This afternoon, Charles Clarke sent an email to colleagues which expressly fires a new shot at Gordon Brown’s leadership.
* “We face an electoral defeat which could well give the Conservatives the next decade and more…unless Labour acts now we are likely to spend the next ten years reflecting on the consequences from the impotence of opposition.”
* “All the evidence suggests that Brown’s leadership reduces Labour support, that alternative leaders would improve our ratings, and that an election determined by voters’ answers to the question “Do you want Gordon Brown to be Prime Minister for the next five years?” would further shrink Labour support.”
* “The ‘class war’ approach is explicitly designed to rack up ‘core Labour’ votes in core Labour areas and to protect the position of the current leadership…Labour cannot win on this basis. We have to remain a Party with the widest possible appeal, which does not rely for support simply upon one particular group, faction or social class.”
* “Most senior Labour leaders have had little faith in Gordon Brown’s leadership for a considerable time but over the last year have remained silent, and even professed support…[but] the implications of the status quo are crystal clear – a smashing defeat for Labour and poorer lives for the people we seek to serve.”
* “Yet the General Election is eminently winnable for Labour under a new leader. We still have the overall policies and approach which are best suited to meet the challenges of both the current crises and the future, even though we have not recently been successful in communicating them clearly.”
* “In Parliament and elsewhere an overwhelming majority of Labour opinion believes that in this position Labour’s chances would be significantly improved if Gordon Brown were to stand down…Over Christmas there have been signs that this strength of opinion is understood in the Cabinet. The New Year will be the time to ensure that the overwhelming feeling which does exist is turned into the action which brings about the necessary change.”
Clarke’s position is clear: Brown must go if Labour is to stand so much as a chance of winning in 2010 – and he must go now.
As we know, Charles Clarke has never been a fan of Gordon Brown. But the timing of his latest shot is pertinent: insiders have long spoken of the likelihood of a quick leadership succession very early in 2010. Unfortunately for Charles Clarke, this is now plainly not going to happen.
Evidently, it is very unlikely as things stand that Labour will win the general election. But does he really believe that that will change with a new face at the top? Clarke says himself that many of the right policies and values are already in place. To those who will vote elsewhere this time out, that won’t matter anyway. While this country is clearly not aching for a right wing Tory government, the truth is that, for too many, Labour has had its chance. And for too many, the party has blown it. More people than Gordon Brown were complicit in that missed opportunity.

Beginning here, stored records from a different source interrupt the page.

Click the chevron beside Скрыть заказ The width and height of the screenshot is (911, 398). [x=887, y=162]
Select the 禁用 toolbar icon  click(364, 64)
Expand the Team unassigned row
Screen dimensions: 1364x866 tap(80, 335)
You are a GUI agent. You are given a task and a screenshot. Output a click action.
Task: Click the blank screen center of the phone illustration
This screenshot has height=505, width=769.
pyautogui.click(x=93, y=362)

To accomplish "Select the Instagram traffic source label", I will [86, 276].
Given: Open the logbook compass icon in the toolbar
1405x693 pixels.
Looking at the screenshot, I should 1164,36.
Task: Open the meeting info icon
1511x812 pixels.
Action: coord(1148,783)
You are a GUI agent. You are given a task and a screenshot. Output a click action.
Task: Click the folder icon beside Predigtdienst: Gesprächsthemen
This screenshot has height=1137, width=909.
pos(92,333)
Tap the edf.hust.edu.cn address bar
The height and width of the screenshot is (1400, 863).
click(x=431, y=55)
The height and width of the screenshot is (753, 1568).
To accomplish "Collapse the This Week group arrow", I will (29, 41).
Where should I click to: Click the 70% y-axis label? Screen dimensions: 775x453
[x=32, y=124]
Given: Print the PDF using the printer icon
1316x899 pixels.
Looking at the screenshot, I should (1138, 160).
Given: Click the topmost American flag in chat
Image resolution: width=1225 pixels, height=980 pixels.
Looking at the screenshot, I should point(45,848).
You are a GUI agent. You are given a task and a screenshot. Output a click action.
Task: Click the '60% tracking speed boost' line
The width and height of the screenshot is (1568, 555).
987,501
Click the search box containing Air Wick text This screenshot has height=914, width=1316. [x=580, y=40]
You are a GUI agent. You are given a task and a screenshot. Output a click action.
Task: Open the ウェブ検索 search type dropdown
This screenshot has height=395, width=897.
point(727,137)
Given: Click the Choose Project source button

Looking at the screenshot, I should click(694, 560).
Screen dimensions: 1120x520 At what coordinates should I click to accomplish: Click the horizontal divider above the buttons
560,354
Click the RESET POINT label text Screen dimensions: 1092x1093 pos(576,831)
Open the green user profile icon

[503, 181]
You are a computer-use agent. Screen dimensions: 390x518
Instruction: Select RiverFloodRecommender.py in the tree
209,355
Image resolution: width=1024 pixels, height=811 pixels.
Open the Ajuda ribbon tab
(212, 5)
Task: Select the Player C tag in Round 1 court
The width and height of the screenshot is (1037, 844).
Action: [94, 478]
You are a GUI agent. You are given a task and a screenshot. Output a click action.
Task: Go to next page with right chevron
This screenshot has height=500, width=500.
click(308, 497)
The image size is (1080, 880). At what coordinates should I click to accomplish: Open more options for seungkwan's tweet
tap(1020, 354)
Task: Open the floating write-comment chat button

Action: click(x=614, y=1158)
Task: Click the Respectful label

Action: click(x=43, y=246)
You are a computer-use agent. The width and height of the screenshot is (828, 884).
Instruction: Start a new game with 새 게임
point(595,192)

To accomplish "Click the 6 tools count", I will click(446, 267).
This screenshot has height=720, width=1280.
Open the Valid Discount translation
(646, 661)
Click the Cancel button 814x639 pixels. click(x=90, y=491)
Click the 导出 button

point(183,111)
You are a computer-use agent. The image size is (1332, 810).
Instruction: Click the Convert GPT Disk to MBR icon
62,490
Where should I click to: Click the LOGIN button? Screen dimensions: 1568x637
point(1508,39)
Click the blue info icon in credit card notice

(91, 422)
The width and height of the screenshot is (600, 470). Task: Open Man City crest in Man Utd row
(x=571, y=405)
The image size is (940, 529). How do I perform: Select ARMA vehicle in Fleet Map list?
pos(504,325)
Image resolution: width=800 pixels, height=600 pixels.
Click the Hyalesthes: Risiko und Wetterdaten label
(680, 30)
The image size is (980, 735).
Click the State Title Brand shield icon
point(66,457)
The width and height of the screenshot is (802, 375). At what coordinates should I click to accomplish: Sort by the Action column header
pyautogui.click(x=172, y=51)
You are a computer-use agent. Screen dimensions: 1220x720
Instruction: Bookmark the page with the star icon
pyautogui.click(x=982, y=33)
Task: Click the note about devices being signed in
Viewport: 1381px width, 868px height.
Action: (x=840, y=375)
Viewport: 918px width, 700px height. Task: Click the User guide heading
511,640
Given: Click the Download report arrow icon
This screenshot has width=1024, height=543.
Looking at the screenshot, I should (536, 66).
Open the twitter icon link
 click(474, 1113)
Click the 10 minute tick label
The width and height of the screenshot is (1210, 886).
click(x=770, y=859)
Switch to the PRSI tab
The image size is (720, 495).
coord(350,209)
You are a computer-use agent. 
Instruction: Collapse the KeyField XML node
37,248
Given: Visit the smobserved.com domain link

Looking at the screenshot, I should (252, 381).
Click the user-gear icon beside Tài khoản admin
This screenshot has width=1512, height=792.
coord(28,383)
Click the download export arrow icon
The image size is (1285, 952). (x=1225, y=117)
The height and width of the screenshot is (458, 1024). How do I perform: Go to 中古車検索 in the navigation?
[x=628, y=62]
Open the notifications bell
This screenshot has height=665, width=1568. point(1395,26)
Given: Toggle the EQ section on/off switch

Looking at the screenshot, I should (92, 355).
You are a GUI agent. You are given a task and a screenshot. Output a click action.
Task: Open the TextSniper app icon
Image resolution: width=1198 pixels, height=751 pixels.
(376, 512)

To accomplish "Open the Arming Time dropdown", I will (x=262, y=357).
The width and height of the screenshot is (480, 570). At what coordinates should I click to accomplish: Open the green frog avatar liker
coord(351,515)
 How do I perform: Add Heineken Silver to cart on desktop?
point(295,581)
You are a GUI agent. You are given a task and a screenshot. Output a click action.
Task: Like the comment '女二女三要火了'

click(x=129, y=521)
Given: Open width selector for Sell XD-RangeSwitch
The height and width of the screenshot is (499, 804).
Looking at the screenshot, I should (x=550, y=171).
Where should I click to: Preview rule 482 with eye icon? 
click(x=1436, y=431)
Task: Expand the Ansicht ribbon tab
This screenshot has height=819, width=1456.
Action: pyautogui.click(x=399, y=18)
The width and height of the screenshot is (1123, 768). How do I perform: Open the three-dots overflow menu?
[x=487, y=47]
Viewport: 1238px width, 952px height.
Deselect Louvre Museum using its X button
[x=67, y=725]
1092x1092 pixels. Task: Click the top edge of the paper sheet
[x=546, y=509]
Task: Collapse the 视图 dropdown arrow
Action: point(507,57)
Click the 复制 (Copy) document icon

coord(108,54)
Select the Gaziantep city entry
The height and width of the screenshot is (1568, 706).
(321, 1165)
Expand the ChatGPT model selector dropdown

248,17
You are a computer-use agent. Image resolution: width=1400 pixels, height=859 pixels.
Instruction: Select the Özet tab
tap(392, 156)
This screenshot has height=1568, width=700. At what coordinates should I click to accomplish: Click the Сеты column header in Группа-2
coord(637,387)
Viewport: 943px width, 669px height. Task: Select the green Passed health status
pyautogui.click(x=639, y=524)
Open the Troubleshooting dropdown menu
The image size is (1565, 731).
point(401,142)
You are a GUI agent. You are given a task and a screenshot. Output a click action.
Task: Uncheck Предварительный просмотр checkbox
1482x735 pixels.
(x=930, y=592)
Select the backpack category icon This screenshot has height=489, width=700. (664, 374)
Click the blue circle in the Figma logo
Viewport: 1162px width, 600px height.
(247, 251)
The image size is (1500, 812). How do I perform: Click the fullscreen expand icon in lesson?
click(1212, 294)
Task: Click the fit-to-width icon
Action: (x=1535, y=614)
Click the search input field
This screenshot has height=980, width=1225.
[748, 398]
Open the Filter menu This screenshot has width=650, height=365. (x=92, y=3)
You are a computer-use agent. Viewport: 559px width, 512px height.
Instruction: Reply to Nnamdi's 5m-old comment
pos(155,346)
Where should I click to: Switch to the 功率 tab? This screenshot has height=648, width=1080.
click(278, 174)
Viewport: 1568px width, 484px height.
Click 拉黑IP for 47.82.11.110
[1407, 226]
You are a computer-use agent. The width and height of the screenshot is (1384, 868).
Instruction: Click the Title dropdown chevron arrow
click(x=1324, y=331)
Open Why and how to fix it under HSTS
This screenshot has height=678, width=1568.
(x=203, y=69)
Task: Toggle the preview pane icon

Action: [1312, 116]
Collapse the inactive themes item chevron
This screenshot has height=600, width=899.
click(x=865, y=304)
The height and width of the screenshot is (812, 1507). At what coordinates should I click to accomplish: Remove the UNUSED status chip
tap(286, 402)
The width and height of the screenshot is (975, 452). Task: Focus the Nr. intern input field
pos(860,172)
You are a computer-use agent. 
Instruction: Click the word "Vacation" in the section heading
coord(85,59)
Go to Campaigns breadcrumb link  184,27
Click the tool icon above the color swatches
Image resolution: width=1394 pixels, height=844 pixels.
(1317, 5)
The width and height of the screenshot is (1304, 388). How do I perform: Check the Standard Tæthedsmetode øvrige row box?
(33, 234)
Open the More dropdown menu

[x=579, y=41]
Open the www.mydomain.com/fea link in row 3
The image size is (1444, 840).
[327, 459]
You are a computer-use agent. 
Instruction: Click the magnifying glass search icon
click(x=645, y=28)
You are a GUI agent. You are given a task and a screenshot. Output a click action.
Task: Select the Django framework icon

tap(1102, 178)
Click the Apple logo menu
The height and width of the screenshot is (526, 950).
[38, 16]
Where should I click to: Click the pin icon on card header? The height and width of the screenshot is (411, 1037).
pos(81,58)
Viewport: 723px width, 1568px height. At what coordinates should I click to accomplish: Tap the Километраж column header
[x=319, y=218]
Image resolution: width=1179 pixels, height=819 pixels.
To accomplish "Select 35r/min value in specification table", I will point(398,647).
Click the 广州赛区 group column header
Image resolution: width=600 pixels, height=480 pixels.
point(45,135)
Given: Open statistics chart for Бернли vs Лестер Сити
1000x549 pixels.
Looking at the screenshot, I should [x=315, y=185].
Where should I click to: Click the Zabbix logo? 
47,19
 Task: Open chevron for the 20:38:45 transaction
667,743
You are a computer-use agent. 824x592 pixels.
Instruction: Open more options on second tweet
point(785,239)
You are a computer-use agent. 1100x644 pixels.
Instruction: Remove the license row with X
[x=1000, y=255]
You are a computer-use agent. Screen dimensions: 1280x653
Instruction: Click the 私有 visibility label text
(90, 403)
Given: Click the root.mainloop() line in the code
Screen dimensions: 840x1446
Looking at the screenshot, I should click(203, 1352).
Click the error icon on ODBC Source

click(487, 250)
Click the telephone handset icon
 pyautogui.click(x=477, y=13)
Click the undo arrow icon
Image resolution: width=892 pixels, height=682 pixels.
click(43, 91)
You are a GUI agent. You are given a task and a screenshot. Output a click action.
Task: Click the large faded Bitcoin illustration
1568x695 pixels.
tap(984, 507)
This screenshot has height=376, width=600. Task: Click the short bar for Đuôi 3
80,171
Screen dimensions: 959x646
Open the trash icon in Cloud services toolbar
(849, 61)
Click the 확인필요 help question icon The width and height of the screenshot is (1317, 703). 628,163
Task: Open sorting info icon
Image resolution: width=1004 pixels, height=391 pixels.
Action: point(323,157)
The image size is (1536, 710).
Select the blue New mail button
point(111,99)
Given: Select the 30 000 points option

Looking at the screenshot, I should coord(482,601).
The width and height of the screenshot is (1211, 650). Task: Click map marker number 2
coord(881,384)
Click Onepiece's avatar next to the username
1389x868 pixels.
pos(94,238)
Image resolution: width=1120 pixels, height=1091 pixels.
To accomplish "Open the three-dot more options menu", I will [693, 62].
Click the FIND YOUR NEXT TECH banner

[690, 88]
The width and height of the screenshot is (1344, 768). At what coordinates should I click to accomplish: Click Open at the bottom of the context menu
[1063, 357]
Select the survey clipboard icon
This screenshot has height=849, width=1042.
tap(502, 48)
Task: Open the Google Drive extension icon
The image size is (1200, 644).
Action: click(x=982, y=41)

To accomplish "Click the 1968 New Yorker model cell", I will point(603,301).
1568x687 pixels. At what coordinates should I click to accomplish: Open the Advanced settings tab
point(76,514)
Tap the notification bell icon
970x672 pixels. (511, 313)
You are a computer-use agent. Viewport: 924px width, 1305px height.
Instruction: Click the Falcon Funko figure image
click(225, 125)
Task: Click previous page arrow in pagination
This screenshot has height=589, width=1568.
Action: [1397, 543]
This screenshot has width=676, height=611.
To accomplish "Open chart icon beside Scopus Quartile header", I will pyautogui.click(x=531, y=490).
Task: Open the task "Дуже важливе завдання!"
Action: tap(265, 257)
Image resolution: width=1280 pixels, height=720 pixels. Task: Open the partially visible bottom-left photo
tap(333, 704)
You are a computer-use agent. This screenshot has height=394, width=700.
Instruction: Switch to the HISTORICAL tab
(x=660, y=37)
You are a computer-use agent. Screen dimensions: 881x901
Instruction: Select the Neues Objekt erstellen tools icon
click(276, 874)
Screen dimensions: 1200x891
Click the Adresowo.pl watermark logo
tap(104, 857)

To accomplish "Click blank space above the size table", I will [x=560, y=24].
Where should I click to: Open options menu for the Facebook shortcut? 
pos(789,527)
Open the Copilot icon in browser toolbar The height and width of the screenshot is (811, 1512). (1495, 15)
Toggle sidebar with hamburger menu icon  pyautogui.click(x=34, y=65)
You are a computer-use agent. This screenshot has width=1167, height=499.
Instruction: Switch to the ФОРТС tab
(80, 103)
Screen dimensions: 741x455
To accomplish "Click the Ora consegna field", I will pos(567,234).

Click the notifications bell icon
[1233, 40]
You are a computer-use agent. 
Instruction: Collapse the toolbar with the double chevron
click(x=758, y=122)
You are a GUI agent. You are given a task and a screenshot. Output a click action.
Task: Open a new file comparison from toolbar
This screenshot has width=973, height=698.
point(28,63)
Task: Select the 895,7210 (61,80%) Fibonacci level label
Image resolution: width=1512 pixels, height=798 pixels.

Many will say Charles Clarke is an irrelevance, that his time has been and gone, and that these attacks will do Labour more harm than good. I tend to agree with that last assessment. I’ve repeatedly made my own feelings towards Gordon Brown’s leadership known – but the opportunity for change has surely passed.
If the likely candidates were not willing to stand up for fear of failure, retribution or accusations of disloyalty last June, then they are certainly not going to do so now, four months before an election – and nor should they. That’s not just because they are too tentative or timid, although they are. It’s because they are all too aware that the time for change in the party is not now: for want of a better analogy, you don’t change the manager the night before the European Cup Final.
Yes, a leadership challenge might still invigorate the party and save seats. But it would also bring the very real danger of division when we need unity more than ever. Yes, it might refocus attention on the good that Labour can still do in office and bring new debates and supportive coalitions to the top table. But it would also constitute an acceptance that three of the twelve years of Labour government were a complete failure, which is not wholly true.
Of course, that doesn’t negate that much of what Clarke says is of course right: there are the elephants in the room. But Gordon Brown is only one of those clunky weights to voters: Clarke himself and any number of other cabinet ministers are equally disliked by large sections the public.
The truth is that we are all responsible now for communicating why we need a Labour government – not just the leader. That’s something Charles Clarke would do well to consider. We need to show that, like him or loathe him, the Prime Minister made repeately sound calls on the economy, that most important of engines – though not the only one – for our general national wellbeing. For better or for worse, we are stuck with the leader, a leader whose strengths may not always be so visible as his weaknesses, but one who nonetheless has surprised us before and can do so again.